Given information.
*** Block opens ***

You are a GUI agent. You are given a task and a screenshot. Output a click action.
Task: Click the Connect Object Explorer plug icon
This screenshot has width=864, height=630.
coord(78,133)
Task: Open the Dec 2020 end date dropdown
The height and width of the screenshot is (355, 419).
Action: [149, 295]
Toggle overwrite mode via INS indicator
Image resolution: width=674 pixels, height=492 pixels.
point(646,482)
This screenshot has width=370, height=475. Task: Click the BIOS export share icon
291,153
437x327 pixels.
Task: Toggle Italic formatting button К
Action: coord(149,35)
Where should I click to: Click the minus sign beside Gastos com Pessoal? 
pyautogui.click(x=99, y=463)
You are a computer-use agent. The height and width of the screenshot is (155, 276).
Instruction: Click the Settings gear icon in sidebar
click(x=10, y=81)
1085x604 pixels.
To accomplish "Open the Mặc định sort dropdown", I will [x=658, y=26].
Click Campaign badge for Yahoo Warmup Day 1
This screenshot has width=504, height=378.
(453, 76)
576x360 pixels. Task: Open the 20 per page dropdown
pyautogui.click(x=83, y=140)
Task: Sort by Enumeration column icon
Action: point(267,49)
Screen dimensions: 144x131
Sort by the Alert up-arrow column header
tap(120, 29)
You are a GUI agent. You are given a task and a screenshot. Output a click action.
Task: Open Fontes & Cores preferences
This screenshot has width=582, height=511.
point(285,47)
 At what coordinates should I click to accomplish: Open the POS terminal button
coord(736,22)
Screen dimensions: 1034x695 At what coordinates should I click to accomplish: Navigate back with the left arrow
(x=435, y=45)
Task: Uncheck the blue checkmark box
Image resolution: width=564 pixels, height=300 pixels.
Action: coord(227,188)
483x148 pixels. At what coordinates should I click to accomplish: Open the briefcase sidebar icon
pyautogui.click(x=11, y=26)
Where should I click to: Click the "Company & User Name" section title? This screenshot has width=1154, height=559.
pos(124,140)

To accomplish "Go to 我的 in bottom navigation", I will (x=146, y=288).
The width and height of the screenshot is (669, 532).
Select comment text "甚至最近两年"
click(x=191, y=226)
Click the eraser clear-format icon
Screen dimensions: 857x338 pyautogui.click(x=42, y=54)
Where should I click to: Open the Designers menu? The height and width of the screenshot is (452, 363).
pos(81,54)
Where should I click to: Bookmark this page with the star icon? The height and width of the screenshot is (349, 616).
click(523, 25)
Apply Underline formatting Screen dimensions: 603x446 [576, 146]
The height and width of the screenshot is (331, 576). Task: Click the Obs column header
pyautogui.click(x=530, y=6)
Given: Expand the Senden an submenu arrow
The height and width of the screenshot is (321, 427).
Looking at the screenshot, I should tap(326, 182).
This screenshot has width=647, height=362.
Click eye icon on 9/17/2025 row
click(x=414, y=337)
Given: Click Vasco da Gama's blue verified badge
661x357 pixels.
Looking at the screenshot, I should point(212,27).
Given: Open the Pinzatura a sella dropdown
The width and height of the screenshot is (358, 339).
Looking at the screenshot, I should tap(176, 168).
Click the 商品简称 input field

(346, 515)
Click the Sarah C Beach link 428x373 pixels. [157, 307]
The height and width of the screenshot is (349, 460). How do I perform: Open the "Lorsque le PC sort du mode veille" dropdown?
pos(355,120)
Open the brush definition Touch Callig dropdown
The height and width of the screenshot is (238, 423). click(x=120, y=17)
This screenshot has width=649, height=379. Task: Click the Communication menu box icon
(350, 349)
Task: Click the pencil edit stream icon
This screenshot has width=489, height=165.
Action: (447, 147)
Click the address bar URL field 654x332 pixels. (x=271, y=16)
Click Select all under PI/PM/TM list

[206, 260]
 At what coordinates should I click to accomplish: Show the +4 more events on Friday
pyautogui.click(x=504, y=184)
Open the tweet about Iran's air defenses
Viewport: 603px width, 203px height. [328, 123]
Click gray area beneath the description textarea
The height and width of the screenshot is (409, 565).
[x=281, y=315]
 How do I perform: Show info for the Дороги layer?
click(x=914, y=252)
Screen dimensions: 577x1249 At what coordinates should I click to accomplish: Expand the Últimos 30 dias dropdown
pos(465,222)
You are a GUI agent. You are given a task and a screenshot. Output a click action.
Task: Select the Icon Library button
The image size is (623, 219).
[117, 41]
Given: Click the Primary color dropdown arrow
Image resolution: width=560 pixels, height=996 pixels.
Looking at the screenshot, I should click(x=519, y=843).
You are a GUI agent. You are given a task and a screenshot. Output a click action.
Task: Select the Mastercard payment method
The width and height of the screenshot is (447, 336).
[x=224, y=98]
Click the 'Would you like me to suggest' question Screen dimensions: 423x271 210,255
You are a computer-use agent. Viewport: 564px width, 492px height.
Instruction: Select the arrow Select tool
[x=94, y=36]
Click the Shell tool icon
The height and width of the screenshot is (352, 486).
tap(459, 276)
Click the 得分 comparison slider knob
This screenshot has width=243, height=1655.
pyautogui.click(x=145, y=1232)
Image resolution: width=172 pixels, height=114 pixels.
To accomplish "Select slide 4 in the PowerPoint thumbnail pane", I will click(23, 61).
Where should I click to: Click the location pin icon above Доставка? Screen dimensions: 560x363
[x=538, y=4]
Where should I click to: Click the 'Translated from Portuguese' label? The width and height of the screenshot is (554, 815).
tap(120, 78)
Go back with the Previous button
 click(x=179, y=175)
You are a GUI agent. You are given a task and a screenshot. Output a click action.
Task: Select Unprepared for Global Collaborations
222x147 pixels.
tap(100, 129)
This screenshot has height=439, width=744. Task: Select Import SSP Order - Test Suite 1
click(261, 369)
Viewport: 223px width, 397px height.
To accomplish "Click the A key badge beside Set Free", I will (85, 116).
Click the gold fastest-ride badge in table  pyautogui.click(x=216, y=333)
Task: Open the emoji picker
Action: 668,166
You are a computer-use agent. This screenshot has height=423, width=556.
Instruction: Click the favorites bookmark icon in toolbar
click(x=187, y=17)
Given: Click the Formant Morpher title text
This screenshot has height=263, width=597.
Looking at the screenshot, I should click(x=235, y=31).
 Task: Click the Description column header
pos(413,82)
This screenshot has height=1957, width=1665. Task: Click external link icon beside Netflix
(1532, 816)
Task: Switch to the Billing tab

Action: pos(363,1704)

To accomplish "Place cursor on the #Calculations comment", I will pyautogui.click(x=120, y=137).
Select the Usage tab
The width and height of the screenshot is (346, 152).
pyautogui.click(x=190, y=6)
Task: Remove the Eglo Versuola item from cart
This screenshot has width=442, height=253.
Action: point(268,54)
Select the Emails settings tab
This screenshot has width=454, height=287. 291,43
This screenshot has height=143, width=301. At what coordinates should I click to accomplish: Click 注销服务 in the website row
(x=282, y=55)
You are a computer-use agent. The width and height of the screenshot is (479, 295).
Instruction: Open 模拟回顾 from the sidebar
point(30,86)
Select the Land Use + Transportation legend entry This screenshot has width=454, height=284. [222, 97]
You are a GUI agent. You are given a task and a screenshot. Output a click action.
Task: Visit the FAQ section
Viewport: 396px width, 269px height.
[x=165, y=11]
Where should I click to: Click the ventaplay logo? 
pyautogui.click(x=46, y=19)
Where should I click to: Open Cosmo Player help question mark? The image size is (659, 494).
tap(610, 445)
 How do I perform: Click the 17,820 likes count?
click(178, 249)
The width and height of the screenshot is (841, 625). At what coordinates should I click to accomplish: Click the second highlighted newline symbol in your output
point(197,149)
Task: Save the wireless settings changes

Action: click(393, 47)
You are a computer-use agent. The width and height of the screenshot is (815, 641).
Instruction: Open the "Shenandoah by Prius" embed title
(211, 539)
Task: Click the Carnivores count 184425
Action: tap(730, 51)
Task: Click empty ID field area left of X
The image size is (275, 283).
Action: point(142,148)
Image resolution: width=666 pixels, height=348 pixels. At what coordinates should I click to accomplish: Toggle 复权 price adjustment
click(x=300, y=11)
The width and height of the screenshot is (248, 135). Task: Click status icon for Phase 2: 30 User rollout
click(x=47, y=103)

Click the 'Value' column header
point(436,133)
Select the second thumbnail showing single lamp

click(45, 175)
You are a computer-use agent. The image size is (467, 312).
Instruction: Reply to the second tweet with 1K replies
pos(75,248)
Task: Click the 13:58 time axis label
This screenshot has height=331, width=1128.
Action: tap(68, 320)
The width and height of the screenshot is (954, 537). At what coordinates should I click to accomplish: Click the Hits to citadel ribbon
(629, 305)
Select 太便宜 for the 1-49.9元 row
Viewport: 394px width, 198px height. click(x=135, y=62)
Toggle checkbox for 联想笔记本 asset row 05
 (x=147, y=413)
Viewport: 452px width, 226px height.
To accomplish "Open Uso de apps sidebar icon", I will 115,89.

*** Block closes ***

Activity. Everything from the line containing "Toggle checkbox for 联想笔记本 asset row 05" down to the last line of the entries is to be returned exactly, both ends included, and nothing beyond it.

Exercise result.
Toggle checkbox for 联想笔记本 asset row 05
 (x=147, y=413)
Viewport: 452px width, 226px height.
To accomplish "Open Uso de apps sidebar icon", I will 115,89.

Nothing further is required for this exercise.